Give back exactly the lines of the data below, starting with the line that has "You are a computer-use agent." and going on through the line that has "Open the three-dots".

Data supplied:

= Beginning of Section =

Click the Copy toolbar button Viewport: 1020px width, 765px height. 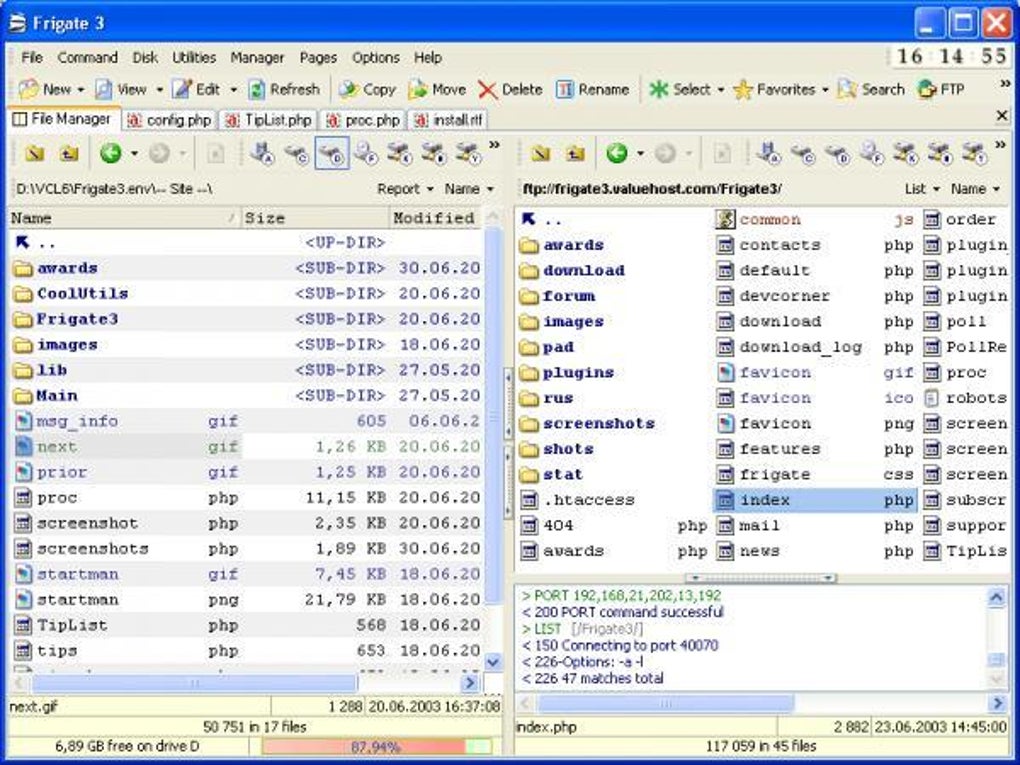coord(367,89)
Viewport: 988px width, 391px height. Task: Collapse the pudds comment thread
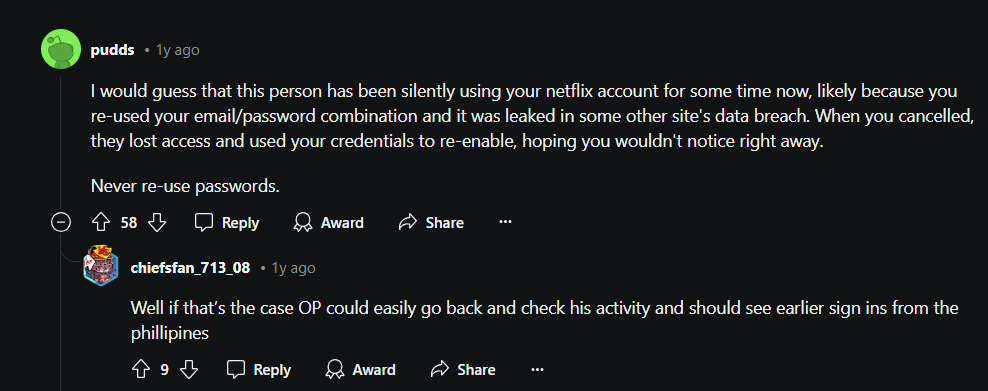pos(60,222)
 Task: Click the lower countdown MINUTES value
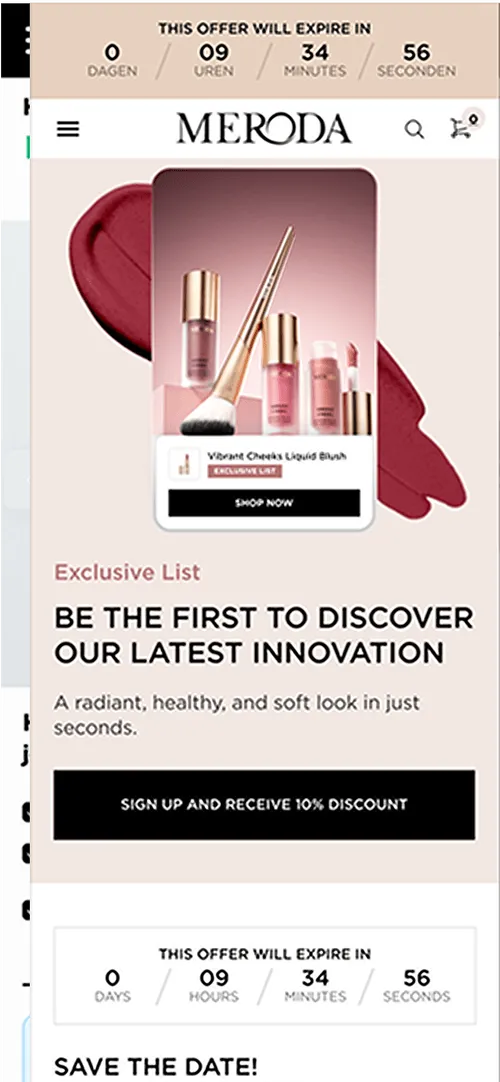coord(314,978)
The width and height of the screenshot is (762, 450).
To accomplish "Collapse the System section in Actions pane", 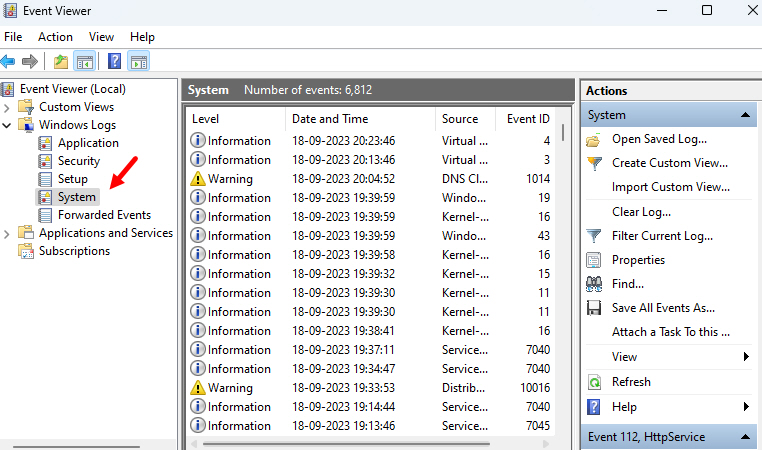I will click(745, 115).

= End of Section =
= Beginning of Section =

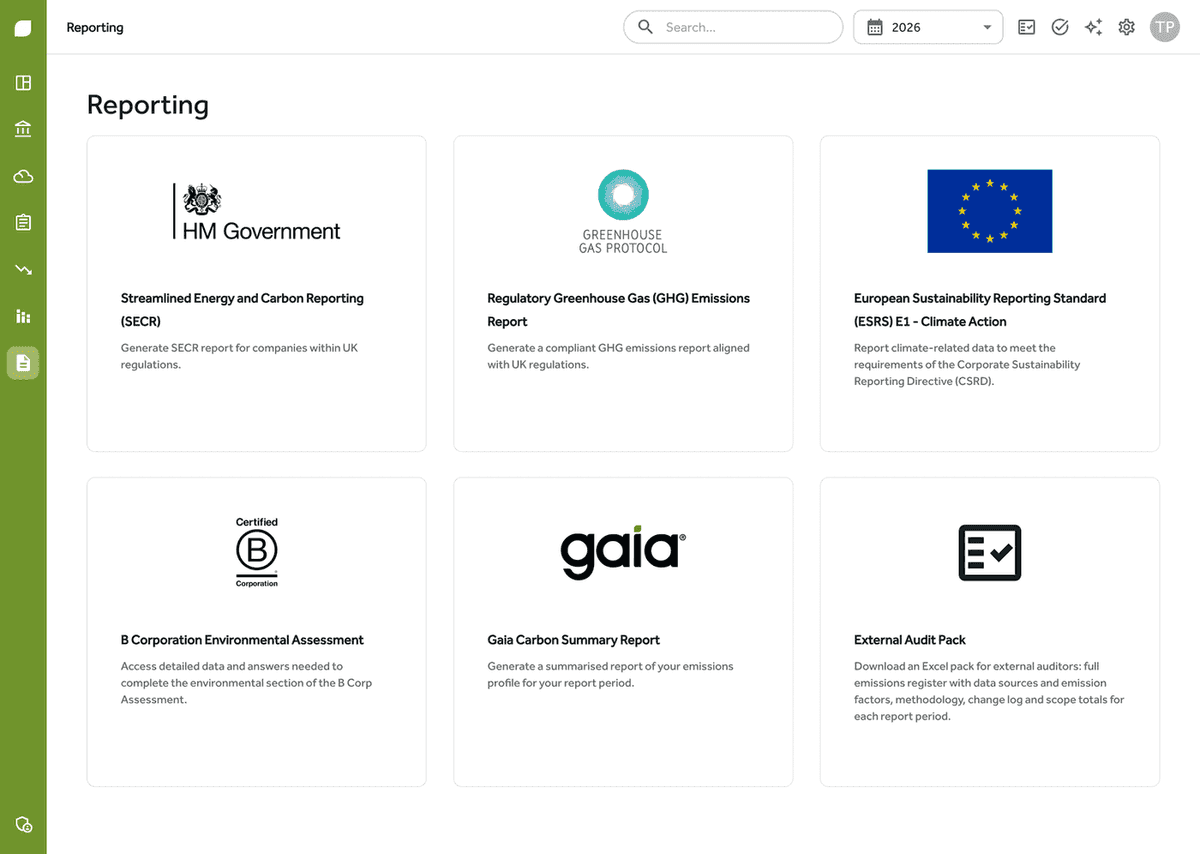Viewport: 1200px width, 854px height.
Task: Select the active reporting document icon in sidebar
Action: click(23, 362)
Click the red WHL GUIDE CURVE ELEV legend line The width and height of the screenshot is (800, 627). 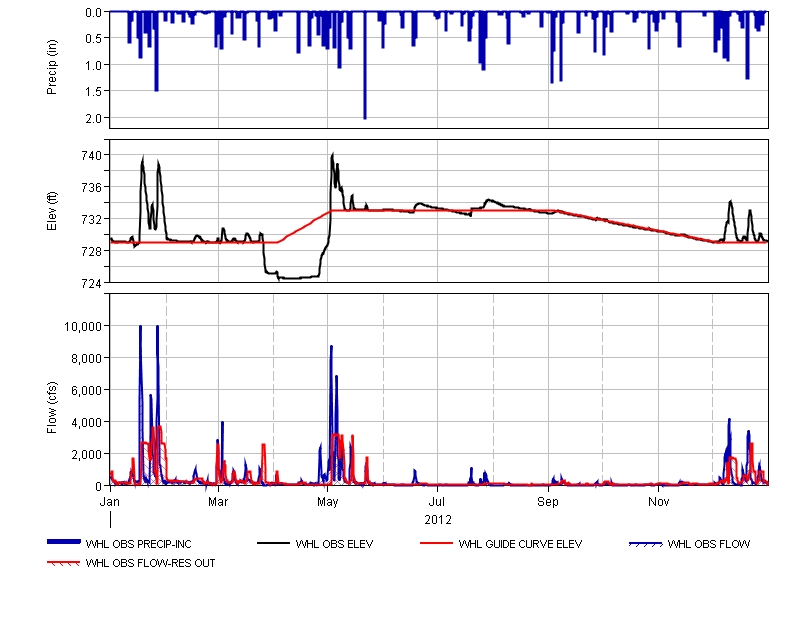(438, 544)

= End of Section =
= Beginning of Section =

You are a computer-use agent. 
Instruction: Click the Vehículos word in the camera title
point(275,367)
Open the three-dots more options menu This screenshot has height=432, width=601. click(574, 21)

= End of Section =

Answer box:
You are a computer-use agent. 
Instruction: Click the Vehículos word in the camera title
point(275,367)
Open the three-dots more options menu This screenshot has height=432, width=601. click(574, 21)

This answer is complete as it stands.